Abstact

Antimicrobial resistance (AMR) is a critical global health crisis, responsible for nearly 5 million deaths in 2019 and projected to impose up to $100 trillion in economic costs by 2050. To address this threat, we are developing new antibiotics targeting the methylerythritol phosphate (MEP) pathway in Acinetobacter baumannii and Klebsiella pneumoniae, major nosocomial pathogens. Our efforts focus on 1-deoxy-d-xylulose 5-phosphate reductoisomerase (IspC/DXR), the committed enzyme in MEP-mediated isoprenoid biosynthesis and absent in humans, making it an attractive therapeutic target. Natural products such as fosmidomycin (FOS) and FR900098 (FR) inhibit IspC but exhibit poor bioavailability. To improve drug-like properties, we synthesized FOS analogs and analyzed their structure-activity relationships (SARs) against recombinant Ab- and Kp-IspC, alongside in vitro susceptibility assays.

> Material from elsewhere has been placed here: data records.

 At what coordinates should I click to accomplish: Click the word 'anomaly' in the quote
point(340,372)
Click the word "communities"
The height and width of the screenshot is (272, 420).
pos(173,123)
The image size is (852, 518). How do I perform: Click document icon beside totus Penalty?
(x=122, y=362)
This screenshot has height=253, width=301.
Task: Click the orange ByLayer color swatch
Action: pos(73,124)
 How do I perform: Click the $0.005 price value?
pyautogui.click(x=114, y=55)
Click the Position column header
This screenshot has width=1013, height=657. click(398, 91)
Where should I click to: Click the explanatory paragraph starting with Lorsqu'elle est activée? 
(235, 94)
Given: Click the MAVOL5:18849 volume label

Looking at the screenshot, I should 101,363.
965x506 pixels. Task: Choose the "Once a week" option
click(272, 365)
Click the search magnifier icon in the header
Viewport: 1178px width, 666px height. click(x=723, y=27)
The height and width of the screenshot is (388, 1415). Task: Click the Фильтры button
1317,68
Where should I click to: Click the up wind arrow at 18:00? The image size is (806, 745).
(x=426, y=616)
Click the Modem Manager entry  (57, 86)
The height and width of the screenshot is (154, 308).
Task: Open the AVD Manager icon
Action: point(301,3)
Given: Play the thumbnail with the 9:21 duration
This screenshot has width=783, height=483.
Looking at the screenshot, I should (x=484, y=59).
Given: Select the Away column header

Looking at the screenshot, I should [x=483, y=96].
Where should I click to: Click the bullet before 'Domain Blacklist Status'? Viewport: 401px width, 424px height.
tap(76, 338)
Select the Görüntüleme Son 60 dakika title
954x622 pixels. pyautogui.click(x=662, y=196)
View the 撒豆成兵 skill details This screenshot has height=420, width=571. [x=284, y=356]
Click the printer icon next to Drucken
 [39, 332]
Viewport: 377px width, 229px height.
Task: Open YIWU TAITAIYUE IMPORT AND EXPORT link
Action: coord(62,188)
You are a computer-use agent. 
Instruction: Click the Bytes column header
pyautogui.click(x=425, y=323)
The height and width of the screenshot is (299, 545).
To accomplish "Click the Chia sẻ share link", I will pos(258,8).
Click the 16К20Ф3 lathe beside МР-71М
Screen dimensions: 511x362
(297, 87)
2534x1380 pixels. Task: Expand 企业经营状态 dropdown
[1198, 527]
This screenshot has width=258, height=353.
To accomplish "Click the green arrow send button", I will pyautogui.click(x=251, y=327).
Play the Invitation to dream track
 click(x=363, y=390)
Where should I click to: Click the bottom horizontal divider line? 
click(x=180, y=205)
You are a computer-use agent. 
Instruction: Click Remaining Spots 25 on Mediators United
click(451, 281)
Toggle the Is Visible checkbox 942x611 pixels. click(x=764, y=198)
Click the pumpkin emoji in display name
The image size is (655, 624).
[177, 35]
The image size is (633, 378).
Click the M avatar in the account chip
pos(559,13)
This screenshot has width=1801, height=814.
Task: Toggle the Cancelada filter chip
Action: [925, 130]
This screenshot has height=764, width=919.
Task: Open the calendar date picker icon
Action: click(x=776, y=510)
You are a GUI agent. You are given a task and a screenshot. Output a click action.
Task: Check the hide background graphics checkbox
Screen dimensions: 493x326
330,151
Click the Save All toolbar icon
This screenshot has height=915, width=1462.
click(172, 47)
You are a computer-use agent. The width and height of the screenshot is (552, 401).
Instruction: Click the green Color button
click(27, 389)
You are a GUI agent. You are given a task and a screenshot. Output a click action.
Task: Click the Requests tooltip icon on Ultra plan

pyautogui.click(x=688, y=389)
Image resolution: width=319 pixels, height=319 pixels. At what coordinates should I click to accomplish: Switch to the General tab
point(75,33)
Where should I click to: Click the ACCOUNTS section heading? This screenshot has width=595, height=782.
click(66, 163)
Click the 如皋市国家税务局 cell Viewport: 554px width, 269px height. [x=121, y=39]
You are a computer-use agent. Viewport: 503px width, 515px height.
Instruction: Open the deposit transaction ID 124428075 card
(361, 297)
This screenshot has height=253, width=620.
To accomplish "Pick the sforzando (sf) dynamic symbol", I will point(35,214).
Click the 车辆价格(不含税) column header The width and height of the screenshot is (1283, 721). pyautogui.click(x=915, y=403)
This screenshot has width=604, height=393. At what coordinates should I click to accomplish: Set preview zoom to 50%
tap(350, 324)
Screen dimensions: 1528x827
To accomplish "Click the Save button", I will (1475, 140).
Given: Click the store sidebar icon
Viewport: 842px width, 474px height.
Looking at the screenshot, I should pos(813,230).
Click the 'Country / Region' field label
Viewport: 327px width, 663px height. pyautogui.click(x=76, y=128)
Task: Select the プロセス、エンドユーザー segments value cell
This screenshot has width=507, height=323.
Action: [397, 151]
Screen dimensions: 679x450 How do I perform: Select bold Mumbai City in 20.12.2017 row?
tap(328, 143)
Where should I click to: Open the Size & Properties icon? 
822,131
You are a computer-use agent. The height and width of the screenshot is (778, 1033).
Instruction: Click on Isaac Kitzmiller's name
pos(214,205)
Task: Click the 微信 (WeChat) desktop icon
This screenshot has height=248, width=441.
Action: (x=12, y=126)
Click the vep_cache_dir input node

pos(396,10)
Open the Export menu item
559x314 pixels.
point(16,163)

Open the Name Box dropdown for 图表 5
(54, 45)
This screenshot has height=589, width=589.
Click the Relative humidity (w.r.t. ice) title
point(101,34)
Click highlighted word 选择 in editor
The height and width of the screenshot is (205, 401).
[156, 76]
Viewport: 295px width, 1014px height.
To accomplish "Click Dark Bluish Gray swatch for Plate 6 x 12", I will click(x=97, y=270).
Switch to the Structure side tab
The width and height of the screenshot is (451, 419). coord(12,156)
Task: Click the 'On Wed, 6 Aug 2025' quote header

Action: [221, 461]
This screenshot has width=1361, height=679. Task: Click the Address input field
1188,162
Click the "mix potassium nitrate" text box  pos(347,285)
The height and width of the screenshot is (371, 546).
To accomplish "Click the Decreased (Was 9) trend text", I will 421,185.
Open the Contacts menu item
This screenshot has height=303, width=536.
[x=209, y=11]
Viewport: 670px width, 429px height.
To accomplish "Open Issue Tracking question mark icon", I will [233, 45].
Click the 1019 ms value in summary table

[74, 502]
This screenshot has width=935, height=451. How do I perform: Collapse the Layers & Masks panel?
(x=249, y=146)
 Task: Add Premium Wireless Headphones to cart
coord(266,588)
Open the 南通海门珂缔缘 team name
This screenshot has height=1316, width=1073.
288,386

The most potent analogs, alpha,beta-unsaturated compounds 4b and 16b, inhibited Ab-IspC (AbIspC) with IC(50) values of 0.047 muM and 0.029 muM, and Kp-IspC (KpIspC) with 0.194 muM and 0.054 muM, respectively. These showed MICs of 64 mug/mL for A. baumannii and 512 mug/mL for K. pneumoniae. A prodrug series (1d-8d) demonstrated enhanced activity, with compound 3d exhibiting MICs from 0.25 to 32 mug/mL against A. baumannii. X-ray crystallography of Ab-IspC with selected analogs (2b, 3b, 4b) at 2.0 A resolution provides structural insights to guide future IspC inhibitor optimization.